Set down the records below in full, exactly as they read.

━━━━━━━━━━━━━━━━━━━━

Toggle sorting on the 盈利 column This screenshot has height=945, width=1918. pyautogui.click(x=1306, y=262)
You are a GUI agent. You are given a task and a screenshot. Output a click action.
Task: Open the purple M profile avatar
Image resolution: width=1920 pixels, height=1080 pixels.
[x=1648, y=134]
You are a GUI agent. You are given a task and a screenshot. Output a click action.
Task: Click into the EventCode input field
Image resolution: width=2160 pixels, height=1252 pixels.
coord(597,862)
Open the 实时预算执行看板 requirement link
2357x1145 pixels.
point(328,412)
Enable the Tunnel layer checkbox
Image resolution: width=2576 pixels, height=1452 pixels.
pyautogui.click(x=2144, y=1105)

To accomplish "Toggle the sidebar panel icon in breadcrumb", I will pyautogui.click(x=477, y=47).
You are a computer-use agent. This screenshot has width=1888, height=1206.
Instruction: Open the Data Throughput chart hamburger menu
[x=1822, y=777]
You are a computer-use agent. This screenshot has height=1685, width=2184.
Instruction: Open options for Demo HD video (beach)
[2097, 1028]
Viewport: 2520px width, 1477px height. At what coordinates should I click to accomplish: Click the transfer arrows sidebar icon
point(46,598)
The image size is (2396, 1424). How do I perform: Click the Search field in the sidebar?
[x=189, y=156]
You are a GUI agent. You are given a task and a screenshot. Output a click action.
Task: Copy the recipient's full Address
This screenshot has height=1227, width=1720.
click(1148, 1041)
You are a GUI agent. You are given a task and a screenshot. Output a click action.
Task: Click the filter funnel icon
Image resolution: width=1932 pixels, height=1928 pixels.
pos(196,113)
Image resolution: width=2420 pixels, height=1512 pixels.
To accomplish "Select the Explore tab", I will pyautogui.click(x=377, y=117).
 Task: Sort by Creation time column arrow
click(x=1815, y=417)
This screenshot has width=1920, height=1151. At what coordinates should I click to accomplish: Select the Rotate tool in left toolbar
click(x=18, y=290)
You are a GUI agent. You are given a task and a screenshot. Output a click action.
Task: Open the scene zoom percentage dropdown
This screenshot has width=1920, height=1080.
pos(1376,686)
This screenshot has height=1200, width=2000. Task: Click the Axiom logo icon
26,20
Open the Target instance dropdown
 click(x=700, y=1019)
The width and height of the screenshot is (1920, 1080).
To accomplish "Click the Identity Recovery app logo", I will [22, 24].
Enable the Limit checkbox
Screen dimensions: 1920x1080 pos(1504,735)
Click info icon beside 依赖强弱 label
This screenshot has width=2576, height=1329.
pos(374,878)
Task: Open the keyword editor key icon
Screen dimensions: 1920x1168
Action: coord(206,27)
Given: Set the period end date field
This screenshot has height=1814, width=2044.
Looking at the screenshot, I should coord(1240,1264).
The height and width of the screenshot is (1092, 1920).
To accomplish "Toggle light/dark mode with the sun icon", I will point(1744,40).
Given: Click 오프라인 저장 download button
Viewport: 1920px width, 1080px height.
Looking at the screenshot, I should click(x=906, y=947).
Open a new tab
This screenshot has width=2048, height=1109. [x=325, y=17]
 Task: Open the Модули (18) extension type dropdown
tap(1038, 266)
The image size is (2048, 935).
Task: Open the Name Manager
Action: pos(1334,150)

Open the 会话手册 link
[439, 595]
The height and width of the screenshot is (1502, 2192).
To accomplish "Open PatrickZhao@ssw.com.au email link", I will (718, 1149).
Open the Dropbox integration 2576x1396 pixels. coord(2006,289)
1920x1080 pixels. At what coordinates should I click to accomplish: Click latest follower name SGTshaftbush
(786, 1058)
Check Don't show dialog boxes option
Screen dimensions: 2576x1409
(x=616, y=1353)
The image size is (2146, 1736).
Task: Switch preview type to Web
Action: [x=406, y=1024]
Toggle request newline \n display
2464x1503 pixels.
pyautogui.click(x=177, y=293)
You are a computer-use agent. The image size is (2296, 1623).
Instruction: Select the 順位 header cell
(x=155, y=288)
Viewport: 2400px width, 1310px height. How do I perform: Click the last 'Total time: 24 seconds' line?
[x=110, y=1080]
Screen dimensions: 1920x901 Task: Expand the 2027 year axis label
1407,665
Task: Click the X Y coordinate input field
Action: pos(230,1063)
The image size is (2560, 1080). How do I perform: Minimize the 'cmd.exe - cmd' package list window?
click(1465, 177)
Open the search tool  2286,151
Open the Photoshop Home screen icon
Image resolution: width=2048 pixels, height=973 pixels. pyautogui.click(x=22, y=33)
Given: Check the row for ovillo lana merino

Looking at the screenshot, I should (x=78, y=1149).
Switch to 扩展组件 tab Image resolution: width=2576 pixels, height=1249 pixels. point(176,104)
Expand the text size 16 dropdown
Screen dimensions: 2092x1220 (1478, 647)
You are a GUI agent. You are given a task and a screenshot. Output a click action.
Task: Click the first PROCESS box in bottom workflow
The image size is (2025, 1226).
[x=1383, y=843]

━━━━━━━━━━━━━━━━━━━━

[ANSWER BOX]
Toggle sorting on the 盈利 column This screenshot has height=945, width=1918. pyautogui.click(x=1306, y=262)
You are a GUI agent. You are given a task and a screenshot. Output a click action.
Task: Open the purple M profile avatar
Image resolution: width=1920 pixels, height=1080 pixels.
[x=1648, y=134]
You are a GUI agent. You are given a task and a screenshot. Output a click action.
Task: Click into the EventCode input field
Image resolution: width=2160 pixels, height=1252 pixels.
coord(597,862)
Open the 实时预算执行看板 requirement link
2357x1145 pixels.
point(328,412)
Enable the Tunnel layer checkbox
Image resolution: width=2576 pixels, height=1452 pixels.
pyautogui.click(x=2144, y=1105)

To accomplish "Toggle the sidebar panel icon in breadcrumb", I will pyautogui.click(x=477, y=47).
You are a computer-use agent. This screenshot has width=1888, height=1206.
Instruction: Open the Data Throughput chart hamburger menu
[x=1822, y=777]
You are a computer-use agent. This screenshot has height=1685, width=2184.
Instruction: Open options for Demo HD video (beach)
[2097, 1028]
Viewport: 2520px width, 1477px height. At what coordinates should I click to accomplish: Click the transfer arrows sidebar icon
point(46,598)
The image size is (2396, 1424). How do I perform: Click the Search field in the sidebar?
[x=189, y=156]
You are a GUI agent. You are given a task and a screenshot. Output a click action.
Task: Copy the recipient's full Address
This screenshot has height=1227, width=1720.
click(1148, 1041)
You are a GUI agent. You are given a task and a screenshot. Output a click action.
Task: Click the filter funnel icon
Image resolution: width=1932 pixels, height=1928 pixels.
pos(196,113)
Image resolution: width=2420 pixels, height=1512 pixels.
To accomplish "Select the Explore tab", I will pyautogui.click(x=377, y=117).
 Task: Sort by Creation time column arrow
click(x=1815, y=417)
This screenshot has width=1920, height=1151. At what coordinates should I click to accomplish: Select the Rotate tool in left toolbar
click(x=18, y=290)
You are a GUI agent. You are given a task and a screenshot. Output a click action.
Task: Open the scene zoom percentage dropdown
This screenshot has width=1920, height=1080.
pos(1376,686)
This screenshot has height=1200, width=2000. Task: Click the Axiom logo icon
26,20
Open the Target instance dropdown
 click(x=700, y=1019)
The width and height of the screenshot is (1920, 1080).
To accomplish "Click the Identity Recovery app logo", I will [22, 24].
Enable the Limit checkbox
Screen dimensions: 1920x1080 pos(1504,735)
Click info icon beside 依赖强弱 label
This screenshot has width=2576, height=1329.
pos(374,878)
Task: Open the keyword editor key icon
Screen dimensions: 1920x1168
Action: coord(206,27)
Given: Set the period end date field
This screenshot has height=1814, width=2044.
Looking at the screenshot, I should coord(1240,1264).
The height and width of the screenshot is (1092, 1920).
To accomplish "Toggle light/dark mode with the sun icon", I will point(1744,40).
Given: Click 오프라인 저장 download button
Viewport: 1920px width, 1080px height.
Looking at the screenshot, I should click(x=906, y=947).
Open a new tab
This screenshot has width=2048, height=1109. [x=325, y=17]
 Task: Open the Модули (18) extension type dropdown
tap(1038, 266)
The image size is (2048, 935).
Task: Open the Name Manager
Action: pos(1334,150)

Open the 会话手册 link
[439, 595]
The height and width of the screenshot is (1502, 2192).
To accomplish "Open PatrickZhao@ssw.com.au email link", I will (718, 1149).
Open the Dropbox integration 2576x1396 pixels. coord(2006,289)
1920x1080 pixels. At what coordinates should I click to accomplish: Click latest follower name SGTshaftbush
(786, 1058)
Check Don't show dialog boxes option
Screen dimensions: 2576x1409
(x=616, y=1353)
The image size is (2146, 1736).
Task: Switch preview type to Web
Action: [x=406, y=1024]
Toggle request newline \n display
2464x1503 pixels.
pyautogui.click(x=177, y=293)
You are a computer-use agent. The image size is (2296, 1623).
Instruction: Select the 順位 header cell
(x=155, y=288)
Viewport: 2400px width, 1310px height. How do I perform: Click the last 'Total time: 24 seconds' line?
[x=110, y=1080]
Screen dimensions: 1920x901 Task: Expand the 2027 year axis label
1407,665
Task: Click the X Y coordinate input field
Action: pos(230,1063)
The image size is (2560, 1080). How do I perform: Minimize the 'cmd.exe - cmd' package list window?
click(1465, 177)
Open the search tool  2286,151
Open the Photoshop Home screen icon
Image resolution: width=2048 pixels, height=973 pixels. pyautogui.click(x=22, y=33)
Given: Check the row for ovillo lana merino

Looking at the screenshot, I should (x=78, y=1149).
Switch to 扩展组件 tab Image resolution: width=2576 pixels, height=1249 pixels. point(176,104)
Expand the text size 16 dropdown
Screen dimensions: 2092x1220 (1478, 647)
You are a GUI agent. You are given a task and a screenshot. Output a click action.
Task: Click the first PROCESS box in bottom workflow
The image size is (2025, 1226).
[x=1383, y=843]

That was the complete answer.